- _Problem description_: Copy everything from the start of the items down to the line containing "Action: 340,169", including that line, with no changes at all.

Records for finding displayed items
[start]

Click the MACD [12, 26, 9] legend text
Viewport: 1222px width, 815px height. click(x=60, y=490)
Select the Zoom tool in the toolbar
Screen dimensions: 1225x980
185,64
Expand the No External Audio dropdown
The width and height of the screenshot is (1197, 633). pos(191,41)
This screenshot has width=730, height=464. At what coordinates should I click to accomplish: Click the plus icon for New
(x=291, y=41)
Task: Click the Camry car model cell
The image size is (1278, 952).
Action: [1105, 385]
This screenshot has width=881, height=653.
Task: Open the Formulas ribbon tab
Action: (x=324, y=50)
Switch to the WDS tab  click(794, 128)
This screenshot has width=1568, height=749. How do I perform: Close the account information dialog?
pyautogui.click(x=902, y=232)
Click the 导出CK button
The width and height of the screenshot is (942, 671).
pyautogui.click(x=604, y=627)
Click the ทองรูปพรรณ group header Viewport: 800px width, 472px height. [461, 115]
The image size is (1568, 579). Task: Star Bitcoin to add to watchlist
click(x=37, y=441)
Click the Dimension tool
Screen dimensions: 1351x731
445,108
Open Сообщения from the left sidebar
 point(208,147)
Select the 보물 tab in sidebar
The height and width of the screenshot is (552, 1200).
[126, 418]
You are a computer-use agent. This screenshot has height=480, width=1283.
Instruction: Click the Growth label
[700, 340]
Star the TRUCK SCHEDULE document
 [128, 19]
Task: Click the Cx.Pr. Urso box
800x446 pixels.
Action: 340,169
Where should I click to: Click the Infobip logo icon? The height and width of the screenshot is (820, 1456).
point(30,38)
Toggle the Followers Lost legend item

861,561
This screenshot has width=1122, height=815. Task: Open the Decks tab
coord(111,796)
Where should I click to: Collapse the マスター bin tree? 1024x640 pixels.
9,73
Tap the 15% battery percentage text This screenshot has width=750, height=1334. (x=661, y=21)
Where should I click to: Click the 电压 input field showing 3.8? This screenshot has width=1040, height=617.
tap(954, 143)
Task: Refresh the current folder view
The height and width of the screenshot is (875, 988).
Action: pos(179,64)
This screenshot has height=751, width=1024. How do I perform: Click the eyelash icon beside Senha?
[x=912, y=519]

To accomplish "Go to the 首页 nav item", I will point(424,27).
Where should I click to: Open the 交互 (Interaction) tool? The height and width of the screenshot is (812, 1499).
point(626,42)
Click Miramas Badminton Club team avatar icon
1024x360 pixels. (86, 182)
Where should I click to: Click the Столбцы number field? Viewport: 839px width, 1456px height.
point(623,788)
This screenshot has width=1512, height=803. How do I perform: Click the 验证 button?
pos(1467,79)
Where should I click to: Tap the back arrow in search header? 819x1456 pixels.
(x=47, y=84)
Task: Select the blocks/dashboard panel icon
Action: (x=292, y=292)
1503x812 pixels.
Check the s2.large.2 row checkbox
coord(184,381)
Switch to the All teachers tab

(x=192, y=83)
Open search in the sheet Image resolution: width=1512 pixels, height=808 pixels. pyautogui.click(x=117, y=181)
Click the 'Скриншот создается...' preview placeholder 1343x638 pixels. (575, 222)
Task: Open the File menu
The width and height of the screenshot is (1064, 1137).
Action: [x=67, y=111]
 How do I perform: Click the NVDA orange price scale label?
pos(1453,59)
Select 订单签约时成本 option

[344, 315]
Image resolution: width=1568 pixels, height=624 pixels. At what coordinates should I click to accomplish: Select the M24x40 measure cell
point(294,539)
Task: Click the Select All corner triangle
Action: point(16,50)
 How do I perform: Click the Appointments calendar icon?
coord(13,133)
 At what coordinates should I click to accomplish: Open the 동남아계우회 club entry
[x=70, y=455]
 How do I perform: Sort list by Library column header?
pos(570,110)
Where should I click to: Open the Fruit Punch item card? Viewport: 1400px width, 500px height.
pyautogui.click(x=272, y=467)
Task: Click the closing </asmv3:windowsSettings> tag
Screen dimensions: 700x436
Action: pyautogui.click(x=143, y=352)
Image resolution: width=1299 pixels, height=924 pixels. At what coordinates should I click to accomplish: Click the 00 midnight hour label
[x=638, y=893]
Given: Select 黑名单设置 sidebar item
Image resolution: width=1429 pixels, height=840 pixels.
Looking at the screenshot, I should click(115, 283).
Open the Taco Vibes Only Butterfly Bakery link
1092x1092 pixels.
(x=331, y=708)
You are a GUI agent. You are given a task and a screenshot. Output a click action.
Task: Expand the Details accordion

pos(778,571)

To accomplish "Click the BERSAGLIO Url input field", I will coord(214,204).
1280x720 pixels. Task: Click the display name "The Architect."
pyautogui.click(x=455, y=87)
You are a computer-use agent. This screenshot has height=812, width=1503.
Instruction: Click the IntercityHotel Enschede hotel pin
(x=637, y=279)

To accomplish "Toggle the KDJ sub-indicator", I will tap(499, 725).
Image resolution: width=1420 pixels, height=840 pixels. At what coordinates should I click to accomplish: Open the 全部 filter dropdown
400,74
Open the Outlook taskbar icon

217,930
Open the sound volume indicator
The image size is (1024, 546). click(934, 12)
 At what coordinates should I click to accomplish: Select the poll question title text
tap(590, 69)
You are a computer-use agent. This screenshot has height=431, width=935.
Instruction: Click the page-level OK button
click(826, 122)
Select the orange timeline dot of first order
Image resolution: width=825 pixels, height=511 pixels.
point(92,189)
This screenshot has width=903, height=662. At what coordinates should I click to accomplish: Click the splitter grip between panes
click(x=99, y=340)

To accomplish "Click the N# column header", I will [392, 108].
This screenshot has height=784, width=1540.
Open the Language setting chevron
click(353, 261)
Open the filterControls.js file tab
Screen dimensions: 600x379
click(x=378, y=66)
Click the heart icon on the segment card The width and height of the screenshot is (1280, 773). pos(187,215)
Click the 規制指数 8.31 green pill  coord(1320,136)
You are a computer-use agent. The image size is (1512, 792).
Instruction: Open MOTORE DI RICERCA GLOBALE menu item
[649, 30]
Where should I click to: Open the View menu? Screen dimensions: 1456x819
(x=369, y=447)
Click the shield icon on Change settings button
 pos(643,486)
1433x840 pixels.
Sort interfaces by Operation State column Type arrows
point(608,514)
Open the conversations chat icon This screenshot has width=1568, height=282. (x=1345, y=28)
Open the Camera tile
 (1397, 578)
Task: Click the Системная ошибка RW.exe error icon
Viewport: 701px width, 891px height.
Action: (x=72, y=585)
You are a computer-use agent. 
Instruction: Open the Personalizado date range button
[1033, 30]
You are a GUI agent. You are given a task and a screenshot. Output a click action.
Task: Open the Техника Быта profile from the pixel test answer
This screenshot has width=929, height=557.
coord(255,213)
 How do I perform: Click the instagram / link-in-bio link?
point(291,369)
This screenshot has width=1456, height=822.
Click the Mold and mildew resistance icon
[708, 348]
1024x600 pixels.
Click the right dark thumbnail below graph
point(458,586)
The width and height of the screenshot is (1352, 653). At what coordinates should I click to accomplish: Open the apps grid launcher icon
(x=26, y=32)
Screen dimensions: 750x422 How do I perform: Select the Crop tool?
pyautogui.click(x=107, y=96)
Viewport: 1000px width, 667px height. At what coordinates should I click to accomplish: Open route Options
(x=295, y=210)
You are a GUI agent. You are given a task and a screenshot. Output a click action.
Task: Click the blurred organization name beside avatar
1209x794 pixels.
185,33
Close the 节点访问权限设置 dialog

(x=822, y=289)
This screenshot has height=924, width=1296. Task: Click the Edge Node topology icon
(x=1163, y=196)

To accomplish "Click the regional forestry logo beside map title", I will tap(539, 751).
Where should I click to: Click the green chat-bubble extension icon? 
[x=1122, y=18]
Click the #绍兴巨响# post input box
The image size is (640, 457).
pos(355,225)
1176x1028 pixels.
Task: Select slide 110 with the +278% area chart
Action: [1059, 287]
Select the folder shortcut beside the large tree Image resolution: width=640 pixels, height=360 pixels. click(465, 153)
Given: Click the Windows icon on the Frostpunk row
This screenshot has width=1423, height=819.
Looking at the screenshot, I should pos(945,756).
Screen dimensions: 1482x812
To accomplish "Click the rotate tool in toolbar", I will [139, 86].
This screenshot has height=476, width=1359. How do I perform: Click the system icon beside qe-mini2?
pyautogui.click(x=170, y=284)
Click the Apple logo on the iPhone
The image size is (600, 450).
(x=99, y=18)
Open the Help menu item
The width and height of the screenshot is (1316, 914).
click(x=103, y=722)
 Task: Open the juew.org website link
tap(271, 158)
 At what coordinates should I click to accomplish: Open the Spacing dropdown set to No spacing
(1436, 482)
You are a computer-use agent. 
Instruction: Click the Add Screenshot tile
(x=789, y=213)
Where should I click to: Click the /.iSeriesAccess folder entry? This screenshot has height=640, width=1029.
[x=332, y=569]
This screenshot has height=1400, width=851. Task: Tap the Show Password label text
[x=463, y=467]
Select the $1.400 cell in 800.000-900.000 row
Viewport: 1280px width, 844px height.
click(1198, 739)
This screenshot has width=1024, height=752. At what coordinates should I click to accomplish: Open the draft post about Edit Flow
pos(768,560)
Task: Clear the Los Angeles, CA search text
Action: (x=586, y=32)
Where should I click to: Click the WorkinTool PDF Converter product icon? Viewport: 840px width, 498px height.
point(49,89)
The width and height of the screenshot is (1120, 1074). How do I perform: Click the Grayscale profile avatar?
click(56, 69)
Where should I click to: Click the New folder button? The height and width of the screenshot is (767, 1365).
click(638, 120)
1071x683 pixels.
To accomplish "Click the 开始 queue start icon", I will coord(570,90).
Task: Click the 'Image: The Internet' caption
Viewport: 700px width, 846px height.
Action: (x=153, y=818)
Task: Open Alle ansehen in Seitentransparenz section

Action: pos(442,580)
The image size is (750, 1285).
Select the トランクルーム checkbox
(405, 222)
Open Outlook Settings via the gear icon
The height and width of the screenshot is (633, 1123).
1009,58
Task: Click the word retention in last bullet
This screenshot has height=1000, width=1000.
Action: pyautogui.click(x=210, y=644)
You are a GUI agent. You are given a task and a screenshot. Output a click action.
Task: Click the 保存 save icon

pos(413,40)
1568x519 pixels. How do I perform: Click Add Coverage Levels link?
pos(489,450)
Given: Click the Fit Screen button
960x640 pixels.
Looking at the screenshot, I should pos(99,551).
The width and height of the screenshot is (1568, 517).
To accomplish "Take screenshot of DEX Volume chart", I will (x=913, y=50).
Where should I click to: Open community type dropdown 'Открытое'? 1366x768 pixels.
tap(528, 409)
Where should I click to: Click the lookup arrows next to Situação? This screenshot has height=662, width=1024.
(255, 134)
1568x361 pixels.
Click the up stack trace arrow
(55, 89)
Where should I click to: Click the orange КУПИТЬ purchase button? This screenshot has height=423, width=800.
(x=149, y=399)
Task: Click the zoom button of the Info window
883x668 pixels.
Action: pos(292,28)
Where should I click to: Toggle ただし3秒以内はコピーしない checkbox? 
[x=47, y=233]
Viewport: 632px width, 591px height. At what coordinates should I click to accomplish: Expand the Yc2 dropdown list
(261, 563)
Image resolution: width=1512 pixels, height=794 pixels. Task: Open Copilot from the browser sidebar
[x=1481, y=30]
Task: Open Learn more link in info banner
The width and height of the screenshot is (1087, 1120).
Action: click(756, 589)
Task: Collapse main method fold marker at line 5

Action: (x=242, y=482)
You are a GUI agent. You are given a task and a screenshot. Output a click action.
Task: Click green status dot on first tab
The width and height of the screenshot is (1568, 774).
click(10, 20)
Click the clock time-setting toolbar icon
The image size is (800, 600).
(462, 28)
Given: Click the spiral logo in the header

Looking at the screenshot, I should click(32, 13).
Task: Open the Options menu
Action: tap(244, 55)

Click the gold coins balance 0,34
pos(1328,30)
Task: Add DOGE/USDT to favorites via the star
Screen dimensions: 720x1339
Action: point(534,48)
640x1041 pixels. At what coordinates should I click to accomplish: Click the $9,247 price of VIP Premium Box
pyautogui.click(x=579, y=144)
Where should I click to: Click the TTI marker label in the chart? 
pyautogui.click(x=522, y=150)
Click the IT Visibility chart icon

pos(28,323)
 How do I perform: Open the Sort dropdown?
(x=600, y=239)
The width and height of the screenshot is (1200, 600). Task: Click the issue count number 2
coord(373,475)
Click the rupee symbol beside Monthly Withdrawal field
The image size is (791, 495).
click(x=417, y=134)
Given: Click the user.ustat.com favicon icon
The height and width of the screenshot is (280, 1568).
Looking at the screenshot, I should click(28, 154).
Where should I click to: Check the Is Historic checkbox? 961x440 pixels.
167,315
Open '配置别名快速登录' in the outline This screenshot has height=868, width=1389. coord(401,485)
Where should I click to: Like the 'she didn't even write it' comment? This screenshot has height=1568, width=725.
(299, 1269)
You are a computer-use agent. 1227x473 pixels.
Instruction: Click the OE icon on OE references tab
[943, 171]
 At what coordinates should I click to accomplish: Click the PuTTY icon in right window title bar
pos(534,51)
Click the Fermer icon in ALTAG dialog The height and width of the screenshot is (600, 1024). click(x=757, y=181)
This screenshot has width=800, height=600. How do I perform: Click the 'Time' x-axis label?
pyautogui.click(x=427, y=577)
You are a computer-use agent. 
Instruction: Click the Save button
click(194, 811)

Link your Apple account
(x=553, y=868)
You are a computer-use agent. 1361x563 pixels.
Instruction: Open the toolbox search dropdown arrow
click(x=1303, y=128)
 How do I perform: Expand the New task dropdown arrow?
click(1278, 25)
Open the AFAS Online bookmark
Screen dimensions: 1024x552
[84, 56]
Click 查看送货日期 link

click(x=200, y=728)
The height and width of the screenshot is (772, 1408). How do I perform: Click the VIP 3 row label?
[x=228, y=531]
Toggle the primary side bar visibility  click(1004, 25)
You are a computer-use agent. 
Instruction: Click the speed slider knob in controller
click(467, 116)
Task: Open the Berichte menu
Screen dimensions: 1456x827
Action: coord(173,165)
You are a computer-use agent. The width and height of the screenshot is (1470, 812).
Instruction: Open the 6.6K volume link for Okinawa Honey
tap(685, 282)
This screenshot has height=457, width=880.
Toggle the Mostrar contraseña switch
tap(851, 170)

[end]

- _Full solution_:
Click the MACD [12, 26, 9] legend text
Viewport: 1222px width, 815px height. click(x=60, y=490)
Select the Zoom tool in the toolbar
Screen dimensions: 1225x980
185,64
Expand the No External Audio dropdown
The width and height of the screenshot is (1197, 633). pos(191,41)
This screenshot has width=730, height=464. At what coordinates should I click to accomplish: Click the plus icon for New
(x=291, y=41)
Task: Click the Camry car model cell
The image size is (1278, 952).
Action: [1105, 385]
This screenshot has width=881, height=653.
Task: Open the Formulas ribbon tab
Action: (x=324, y=50)
Switch to the WDS tab  click(794, 128)
This screenshot has width=1568, height=749. How do I perform: Close the account information dialog?
pyautogui.click(x=902, y=232)
Click the 导出CK button
The width and height of the screenshot is (942, 671).
pyautogui.click(x=604, y=627)
Click the ทองรูปพรรณ group header Viewport: 800px width, 472px height. [461, 115]
The image size is (1568, 579). Task: Star Bitcoin to add to watchlist
click(x=37, y=441)
Click the Dimension tool
Screen dimensions: 1351x731
445,108
Open Сообщения from the left sidebar
 point(208,147)
Select the 보물 tab in sidebar
The height and width of the screenshot is (552, 1200).
[126, 418]
You are a computer-use agent. This screenshot has height=480, width=1283.
Instruction: Click the Growth label
[700, 340]
Star the TRUCK SCHEDULE document
 [128, 19]
Task: Click the Cx.Pr. Urso box
800x446 pixels.
Action: 340,169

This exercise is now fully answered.